BRIEF -
Change every "drag handle" to "grip handle" in the material below and reproduce it with nothing else altered.

DATA TO USE -
--------------------------------

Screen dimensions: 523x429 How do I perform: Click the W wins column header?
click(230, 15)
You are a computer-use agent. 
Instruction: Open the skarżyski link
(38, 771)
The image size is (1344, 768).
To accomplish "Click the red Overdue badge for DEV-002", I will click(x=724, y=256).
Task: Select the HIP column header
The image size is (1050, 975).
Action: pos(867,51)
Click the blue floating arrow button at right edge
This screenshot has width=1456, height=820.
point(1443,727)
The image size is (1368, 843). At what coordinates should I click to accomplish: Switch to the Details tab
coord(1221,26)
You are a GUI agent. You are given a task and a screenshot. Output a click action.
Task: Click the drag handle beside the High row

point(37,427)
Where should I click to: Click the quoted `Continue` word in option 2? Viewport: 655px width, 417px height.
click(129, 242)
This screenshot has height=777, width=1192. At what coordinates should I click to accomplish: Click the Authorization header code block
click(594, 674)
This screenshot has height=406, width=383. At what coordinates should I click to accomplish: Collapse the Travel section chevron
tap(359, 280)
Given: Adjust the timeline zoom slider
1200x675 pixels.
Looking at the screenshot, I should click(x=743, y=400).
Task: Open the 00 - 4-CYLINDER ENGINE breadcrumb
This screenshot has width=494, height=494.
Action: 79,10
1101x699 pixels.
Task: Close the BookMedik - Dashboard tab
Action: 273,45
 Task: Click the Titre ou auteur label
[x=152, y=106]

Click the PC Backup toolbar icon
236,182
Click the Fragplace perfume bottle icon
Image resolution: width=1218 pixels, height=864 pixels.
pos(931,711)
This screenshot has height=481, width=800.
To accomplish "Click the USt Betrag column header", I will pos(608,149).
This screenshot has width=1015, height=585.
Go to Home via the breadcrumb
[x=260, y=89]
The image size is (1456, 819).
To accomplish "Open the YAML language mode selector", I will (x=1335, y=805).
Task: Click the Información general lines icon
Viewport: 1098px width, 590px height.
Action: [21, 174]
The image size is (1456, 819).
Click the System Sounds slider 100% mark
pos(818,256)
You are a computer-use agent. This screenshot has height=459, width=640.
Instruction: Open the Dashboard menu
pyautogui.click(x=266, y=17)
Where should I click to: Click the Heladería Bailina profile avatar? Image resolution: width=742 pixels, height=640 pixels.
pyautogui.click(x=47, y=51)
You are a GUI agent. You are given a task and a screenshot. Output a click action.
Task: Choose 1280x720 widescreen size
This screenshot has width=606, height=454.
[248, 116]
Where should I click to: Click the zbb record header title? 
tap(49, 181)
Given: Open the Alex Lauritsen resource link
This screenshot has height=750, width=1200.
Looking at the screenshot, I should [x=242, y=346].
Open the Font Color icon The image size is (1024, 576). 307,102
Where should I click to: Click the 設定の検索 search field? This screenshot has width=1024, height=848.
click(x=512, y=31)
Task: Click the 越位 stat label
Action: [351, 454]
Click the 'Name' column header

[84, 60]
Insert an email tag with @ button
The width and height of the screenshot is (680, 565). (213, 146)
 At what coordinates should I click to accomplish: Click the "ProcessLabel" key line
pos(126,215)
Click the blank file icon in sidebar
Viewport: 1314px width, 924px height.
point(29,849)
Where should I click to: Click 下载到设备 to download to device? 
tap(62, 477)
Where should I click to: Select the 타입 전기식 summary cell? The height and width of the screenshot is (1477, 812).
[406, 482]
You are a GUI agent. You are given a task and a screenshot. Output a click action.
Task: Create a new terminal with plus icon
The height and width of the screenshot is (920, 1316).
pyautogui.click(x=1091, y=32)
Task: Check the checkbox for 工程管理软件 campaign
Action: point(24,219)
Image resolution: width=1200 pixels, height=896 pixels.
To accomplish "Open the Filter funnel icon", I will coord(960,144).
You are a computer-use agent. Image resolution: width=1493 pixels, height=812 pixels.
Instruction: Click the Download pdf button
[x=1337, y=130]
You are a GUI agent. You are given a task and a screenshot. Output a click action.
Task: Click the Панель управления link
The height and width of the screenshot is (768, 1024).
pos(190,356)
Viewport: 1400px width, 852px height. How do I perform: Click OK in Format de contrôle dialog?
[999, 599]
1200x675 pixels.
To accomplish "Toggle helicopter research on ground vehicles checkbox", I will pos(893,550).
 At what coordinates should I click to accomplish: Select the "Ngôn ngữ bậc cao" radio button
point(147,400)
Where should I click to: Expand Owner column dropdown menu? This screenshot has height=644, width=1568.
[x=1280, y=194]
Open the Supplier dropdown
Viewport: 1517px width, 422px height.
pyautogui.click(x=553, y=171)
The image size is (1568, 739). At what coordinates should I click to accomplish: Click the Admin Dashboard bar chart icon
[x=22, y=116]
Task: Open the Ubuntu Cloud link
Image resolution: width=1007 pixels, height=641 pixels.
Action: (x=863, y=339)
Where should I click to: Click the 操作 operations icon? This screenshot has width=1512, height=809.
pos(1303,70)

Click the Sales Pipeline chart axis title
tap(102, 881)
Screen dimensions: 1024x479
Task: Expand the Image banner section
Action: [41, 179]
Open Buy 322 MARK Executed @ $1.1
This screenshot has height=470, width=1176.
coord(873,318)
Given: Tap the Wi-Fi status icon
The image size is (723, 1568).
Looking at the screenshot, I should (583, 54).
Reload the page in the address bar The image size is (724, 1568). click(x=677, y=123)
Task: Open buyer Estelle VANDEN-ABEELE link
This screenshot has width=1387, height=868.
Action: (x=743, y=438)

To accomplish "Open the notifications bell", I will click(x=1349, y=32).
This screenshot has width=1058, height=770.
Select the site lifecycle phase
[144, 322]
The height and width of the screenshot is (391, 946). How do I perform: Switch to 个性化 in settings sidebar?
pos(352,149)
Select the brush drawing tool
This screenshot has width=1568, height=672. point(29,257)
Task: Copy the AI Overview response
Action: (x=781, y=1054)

--------------------------------

REPLY -
Screen dimensions: 523x429 How do I perform: Click the W wins column header?
click(230, 15)
You are a computer-use agent. 
Instruction: Open the skarżyski link
(38, 771)
The image size is (1344, 768).
To accomplish "Click the red Overdue badge for DEV-002", I will click(x=724, y=256).
Task: Select the HIP column header
The image size is (1050, 975).
Action: pos(867,51)
Click the blue floating arrow button at right edge
This screenshot has width=1456, height=820.
point(1443,727)
The image size is (1368, 843). At what coordinates should I click to accomplish: Switch to the Details tab
coord(1221,26)
You are a GUI agent. You are given a task and a screenshot. Output a click action.
Task: Click the grip handle beside the High row

point(37,427)
Where should I click to: Click the quoted `Continue` word in option 2? Viewport: 655px width, 417px height.
click(129, 242)
This screenshot has height=777, width=1192. At what coordinates should I click to accomplish: Click the Authorization header code block
click(594, 674)
This screenshot has height=406, width=383. At what coordinates should I click to accomplish: Collapse the Travel section chevron
tap(359, 280)
Given: Adjust the timeline zoom slider
1200x675 pixels.
Looking at the screenshot, I should click(x=743, y=400).
Task: Open the 00 - 4-CYLINDER ENGINE breadcrumb
This screenshot has width=494, height=494.
Action: 79,10
1101x699 pixels.
Task: Close the BookMedik - Dashboard tab
Action: 273,45
 Task: Click the Titre ou auteur label
[x=152, y=106]

Click the PC Backup toolbar icon
236,182
Click the Fragplace perfume bottle icon
Image resolution: width=1218 pixels, height=864 pixels.
pos(931,711)
This screenshot has height=481, width=800.
To accomplish "Click the USt Betrag column header", I will pos(608,149).
This screenshot has width=1015, height=585.
Go to Home via the breadcrumb
[x=260, y=89]
The image size is (1456, 819).
To accomplish "Open the YAML language mode selector", I will (x=1335, y=805).
Task: Click the Información general lines icon
Viewport: 1098px width, 590px height.
Action: [21, 174]
The image size is (1456, 819).
Click the System Sounds slider 100% mark
pos(818,256)
You are a computer-use agent. This screenshot has height=459, width=640.
Instruction: Open the Dashboard menu
pyautogui.click(x=266, y=17)
Where should I click to: Click the Heladería Bailina profile avatar? Image resolution: width=742 pixels, height=640 pixels.
pyautogui.click(x=47, y=51)
You are a GUI agent. You are given a task and a screenshot. Output a click action.
Task: Choose 1280x720 widescreen size
This screenshot has width=606, height=454.
[248, 116]
Where should I click to: Click the zbb record header title? 
tap(49, 181)
Given: Open the Alex Lauritsen resource link
This screenshot has height=750, width=1200.
Looking at the screenshot, I should [x=242, y=346].
Open the Font Color icon The image size is (1024, 576). 307,102
Where should I click to: Click the 設定の検索 search field? This screenshot has width=1024, height=848.
click(x=512, y=31)
Task: Click the 越位 stat label
Action: [351, 454]
Click the 'Name' column header

[84, 60]
Insert an email tag with @ button
The width and height of the screenshot is (680, 565). (213, 146)
 At what coordinates should I click to accomplish: Click the "ProcessLabel" key line
pos(126,215)
Click the blank file icon in sidebar
Viewport: 1314px width, 924px height.
point(29,849)
Where should I click to: Click 下载到设备 to download to device? 
tap(62, 477)
Where should I click to: Select the 타입 전기식 summary cell? The height and width of the screenshot is (1477, 812).
[406, 482]
You are a GUI agent. You are given a task and a screenshot. Output a click action.
Task: Create a new terminal with plus icon
The height and width of the screenshot is (920, 1316).
pyautogui.click(x=1091, y=32)
Task: Check the checkbox for 工程管理软件 campaign
Action: point(24,219)
Image resolution: width=1200 pixels, height=896 pixels.
To accomplish "Open the Filter funnel icon", I will coord(960,144).
You are a computer-use agent. Image resolution: width=1493 pixels, height=812 pixels.
Instruction: Click the Download pdf button
[x=1337, y=130]
You are a GUI agent. You are given a task and a screenshot. Output a click action.
Task: Click the Панель управления link
The height and width of the screenshot is (768, 1024).
pos(190,356)
Viewport: 1400px width, 852px height. How do I perform: Click OK in Format de contrôle dialog?
[999, 599]
1200x675 pixels.
To accomplish "Toggle helicopter research on ground vehicles checkbox", I will pos(893,550).
 At what coordinates should I click to accomplish: Select the "Ngôn ngữ bậc cao" radio button
point(147,400)
Where should I click to: Expand Owner column dropdown menu? This screenshot has height=644, width=1568.
[x=1280, y=194]
Open the Supplier dropdown
Viewport: 1517px width, 422px height.
pyautogui.click(x=553, y=171)
The image size is (1568, 739). At what coordinates should I click to accomplish: Click the Admin Dashboard bar chart icon
[x=22, y=116]
Task: Open the Ubuntu Cloud link
Image resolution: width=1007 pixels, height=641 pixels.
Action: (x=863, y=339)
Where should I click to: Click the 操作 operations icon? This screenshot has width=1512, height=809.
pos(1303,70)

Click the Sales Pipeline chart axis title
tap(102, 881)
Screen dimensions: 1024x479
Task: Expand the Image banner section
Action: [41, 179]
Open Buy 322 MARK Executed @ $1.1
This screenshot has height=470, width=1176.
coord(873,318)
Given: Tap the Wi-Fi status icon
The image size is (723, 1568).
Looking at the screenshot, I should (583, 54).
Reload the page in the address bar The image size is (724, 1568). click(x=677, y=123)
Task: Open buyer Estelle VANDEN-ABEELE link
This screenshot has width=1387, height=868.
Action: (x=743, y=438)

To accomplish "Open the notifications bell", I will click(x=1349, y=32).
This screenshot has width=1058, height=770.
Select the site lifecycle phase
[144, 322]
The height and width of the screenshot is (391, 946). How do I perform: Switch to 个性化 in settings sidebar?
pos(352,149)
Select the brush drawing tool
This screenshot has width=1568, height=672. point(29,257)
Task: Copy the AI Overview response
Action: (x=781, y=1054)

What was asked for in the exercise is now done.